Camera IconIn 2022, the federal authorities dedicated to an 82 per cent renewable power goal by 2030. NCA NewsWire / Martin Ollman Credit: News Corp Australia

In 2022, the federal authorities legislated a renewable power era goal of 82 cent of the nation’s electrical energy by 2030, paving the way in which in direction of assembly its 2050 net-zero targets.

But the nation is struggling to construct renewable power era shortly sufficient, with massive tasks affected by quickly escalating prices, the report states.

At the identical time, the rollout of roughly 10,000km of transmission infrastructure that’s required to hold inexperienced power throughout the has been delayed within the face of sustained group opposition.

STOCK -Victoria Electricity Distribution
Camera IconNew transmission infrastructure has been beset by group opposition. NCA NewsWire / Andrew Henshaw Credit: News Corp Australia

The AER’s newest report additionally finds that alongside the closure of the Liddell in NSW, an extra 4 coal-fired energy stations are scheduled to shut within the subsequent decade, necessitating the pressing funding in era, storage and transmission capability to fulfil forecast shortfalls.

“There are also major and urgent pressures for investments to keep pace with the energy transition and retirement of coal generation,” it says.

AER chair Clare Savage mentioned whereas the market had typically loved “better market outcomes this year” challenges continued to compound the supply of low-cost and dependable power provide in coming years.

“Work still remains to address energy affordability for consumers, co-ordinate the entry and exit of generation sources and ensure the timely and least-cost delivery of major transmission projects,” Ms Savage mentioned.

The closure of AGL Energy's Liddell Power Station will be followed by a further four closures in the next decade. Picture - Supplied
Camera IconThe closure of AGL Energy’s Liddell Power Station can be adopted by an extra 4 closures within the subsequent decade. Picture – Supplied Credit: Supplied

“These projects face challenges including escalating costs, slower than planned progress and the need to address the concerns of the communities that host them.”
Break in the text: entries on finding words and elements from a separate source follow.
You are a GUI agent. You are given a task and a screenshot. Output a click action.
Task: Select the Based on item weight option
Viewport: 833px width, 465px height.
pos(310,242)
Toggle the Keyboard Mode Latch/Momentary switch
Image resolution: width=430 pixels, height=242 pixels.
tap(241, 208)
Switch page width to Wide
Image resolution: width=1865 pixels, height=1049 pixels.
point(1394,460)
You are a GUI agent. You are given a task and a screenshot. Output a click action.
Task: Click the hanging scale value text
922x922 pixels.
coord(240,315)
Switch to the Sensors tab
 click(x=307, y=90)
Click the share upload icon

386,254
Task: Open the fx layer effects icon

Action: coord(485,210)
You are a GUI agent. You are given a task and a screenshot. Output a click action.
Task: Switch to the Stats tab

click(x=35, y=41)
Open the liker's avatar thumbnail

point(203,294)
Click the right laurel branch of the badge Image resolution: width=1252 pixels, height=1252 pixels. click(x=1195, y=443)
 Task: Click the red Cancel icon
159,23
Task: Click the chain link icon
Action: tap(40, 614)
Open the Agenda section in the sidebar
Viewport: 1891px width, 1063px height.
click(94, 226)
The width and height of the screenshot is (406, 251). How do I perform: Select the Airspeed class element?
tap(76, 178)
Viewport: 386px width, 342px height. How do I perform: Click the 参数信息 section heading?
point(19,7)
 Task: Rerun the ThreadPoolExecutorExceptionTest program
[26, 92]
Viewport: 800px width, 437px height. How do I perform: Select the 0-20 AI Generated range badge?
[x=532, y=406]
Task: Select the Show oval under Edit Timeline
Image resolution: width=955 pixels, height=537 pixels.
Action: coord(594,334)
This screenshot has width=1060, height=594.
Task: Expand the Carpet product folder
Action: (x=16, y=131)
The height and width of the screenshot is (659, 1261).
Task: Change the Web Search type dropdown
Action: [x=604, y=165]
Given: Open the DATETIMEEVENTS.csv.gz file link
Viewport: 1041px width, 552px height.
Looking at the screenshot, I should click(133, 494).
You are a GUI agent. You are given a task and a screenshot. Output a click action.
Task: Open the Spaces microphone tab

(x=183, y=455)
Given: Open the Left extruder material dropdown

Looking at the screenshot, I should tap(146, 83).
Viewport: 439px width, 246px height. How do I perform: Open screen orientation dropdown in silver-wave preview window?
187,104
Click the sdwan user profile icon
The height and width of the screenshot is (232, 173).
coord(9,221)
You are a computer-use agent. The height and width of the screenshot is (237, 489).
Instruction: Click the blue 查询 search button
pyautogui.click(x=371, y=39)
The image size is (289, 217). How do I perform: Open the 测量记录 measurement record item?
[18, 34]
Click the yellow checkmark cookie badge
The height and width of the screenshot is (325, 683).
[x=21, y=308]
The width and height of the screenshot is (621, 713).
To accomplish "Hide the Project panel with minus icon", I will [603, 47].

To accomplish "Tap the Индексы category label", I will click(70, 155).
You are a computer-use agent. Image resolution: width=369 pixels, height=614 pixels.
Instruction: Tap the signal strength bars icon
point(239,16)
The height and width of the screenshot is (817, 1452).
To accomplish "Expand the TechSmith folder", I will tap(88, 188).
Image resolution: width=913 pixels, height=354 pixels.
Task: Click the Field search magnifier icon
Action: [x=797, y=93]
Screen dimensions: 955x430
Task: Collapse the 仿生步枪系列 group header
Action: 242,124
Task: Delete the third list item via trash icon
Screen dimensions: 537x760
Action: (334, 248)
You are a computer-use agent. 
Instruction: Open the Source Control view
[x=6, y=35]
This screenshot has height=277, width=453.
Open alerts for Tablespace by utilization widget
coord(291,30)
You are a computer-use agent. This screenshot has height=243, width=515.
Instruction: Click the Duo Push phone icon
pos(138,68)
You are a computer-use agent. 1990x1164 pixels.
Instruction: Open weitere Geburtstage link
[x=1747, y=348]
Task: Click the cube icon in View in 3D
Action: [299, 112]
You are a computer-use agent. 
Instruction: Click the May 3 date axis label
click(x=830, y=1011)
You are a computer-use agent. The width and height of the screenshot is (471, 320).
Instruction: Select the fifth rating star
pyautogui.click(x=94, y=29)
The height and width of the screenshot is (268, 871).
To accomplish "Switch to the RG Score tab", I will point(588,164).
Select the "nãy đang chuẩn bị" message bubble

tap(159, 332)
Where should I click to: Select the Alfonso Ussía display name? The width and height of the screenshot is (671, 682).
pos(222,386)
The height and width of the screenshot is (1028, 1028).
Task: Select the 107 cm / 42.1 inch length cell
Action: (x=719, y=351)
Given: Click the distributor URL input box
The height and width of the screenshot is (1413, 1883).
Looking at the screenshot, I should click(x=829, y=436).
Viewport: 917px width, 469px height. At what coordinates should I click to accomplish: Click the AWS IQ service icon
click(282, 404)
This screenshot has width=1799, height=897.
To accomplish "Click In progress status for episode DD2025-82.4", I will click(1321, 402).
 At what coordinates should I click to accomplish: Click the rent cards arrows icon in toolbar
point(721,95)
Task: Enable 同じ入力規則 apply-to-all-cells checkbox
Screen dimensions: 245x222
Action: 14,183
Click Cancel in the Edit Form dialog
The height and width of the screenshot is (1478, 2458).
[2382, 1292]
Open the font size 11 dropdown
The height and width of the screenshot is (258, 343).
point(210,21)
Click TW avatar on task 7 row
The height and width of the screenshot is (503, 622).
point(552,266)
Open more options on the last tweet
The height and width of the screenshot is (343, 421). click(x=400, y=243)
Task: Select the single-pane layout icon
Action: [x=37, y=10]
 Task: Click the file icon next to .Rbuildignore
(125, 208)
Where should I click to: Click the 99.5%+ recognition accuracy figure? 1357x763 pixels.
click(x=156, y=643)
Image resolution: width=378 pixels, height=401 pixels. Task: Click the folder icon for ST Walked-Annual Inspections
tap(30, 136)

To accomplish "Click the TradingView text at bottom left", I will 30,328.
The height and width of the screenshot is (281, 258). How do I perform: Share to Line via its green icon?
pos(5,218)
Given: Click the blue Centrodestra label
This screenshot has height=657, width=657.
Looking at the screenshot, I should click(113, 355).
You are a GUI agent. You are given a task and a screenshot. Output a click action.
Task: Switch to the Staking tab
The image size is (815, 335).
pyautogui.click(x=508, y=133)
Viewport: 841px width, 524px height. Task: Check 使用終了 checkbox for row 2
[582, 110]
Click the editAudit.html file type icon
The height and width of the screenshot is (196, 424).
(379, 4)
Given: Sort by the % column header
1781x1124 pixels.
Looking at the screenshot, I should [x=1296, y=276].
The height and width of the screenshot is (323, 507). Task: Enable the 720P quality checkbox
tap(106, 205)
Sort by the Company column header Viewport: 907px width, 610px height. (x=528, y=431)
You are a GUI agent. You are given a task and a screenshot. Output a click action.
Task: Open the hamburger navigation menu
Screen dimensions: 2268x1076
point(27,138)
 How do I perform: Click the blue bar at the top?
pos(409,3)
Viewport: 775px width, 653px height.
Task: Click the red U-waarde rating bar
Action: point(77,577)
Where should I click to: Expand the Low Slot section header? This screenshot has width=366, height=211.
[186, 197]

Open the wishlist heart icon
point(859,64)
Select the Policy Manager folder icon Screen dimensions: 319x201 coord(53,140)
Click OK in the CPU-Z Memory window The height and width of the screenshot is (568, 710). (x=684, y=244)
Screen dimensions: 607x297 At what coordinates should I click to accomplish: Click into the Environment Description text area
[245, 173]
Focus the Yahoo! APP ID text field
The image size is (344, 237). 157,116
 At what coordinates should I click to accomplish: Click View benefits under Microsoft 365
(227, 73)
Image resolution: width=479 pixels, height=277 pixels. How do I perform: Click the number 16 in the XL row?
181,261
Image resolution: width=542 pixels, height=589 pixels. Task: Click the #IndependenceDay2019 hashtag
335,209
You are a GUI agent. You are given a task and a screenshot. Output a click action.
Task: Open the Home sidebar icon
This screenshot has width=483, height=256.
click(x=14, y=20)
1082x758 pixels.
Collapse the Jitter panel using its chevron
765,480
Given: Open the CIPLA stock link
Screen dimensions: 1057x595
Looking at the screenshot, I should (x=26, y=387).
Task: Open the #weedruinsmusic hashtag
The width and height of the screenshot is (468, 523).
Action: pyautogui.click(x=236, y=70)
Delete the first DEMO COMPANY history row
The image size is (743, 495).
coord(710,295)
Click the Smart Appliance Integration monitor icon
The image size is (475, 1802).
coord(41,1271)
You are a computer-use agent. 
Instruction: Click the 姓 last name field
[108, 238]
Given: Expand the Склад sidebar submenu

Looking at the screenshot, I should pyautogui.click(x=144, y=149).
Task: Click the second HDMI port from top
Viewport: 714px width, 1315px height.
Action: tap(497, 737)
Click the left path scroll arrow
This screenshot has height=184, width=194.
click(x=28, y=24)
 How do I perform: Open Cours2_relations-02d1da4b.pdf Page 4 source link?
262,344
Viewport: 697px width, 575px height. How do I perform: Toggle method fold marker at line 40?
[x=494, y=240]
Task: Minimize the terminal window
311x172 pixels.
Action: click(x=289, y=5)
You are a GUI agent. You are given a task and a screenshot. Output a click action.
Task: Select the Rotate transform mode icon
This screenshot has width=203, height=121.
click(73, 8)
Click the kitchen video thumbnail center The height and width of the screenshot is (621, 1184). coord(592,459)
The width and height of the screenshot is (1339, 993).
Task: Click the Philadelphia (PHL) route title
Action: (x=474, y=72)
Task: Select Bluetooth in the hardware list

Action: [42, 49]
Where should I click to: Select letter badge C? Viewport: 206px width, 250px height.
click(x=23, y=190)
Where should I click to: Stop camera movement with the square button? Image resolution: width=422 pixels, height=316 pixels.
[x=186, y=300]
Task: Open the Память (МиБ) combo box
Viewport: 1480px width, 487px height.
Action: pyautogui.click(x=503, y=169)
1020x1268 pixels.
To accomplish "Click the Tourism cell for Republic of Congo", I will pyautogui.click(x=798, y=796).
Additionally, the report exhibits that shortfalls in electrical energy provide are accelerating in response to rising demand for electrical energy which is able to necessitate elevated era capability.

Measures by state and territory governments to part out gasoline utilization, mixed with the take-up of electrical autos, would have a cloth affect on electrical energy demand, it states.

The affect of the renewable era additionally continues to develop – with rooftop photo voltaic output accounting for 9 per cent of complete era in 2022 – 15 per cent greater than in 2021, and greater than double that in 2018.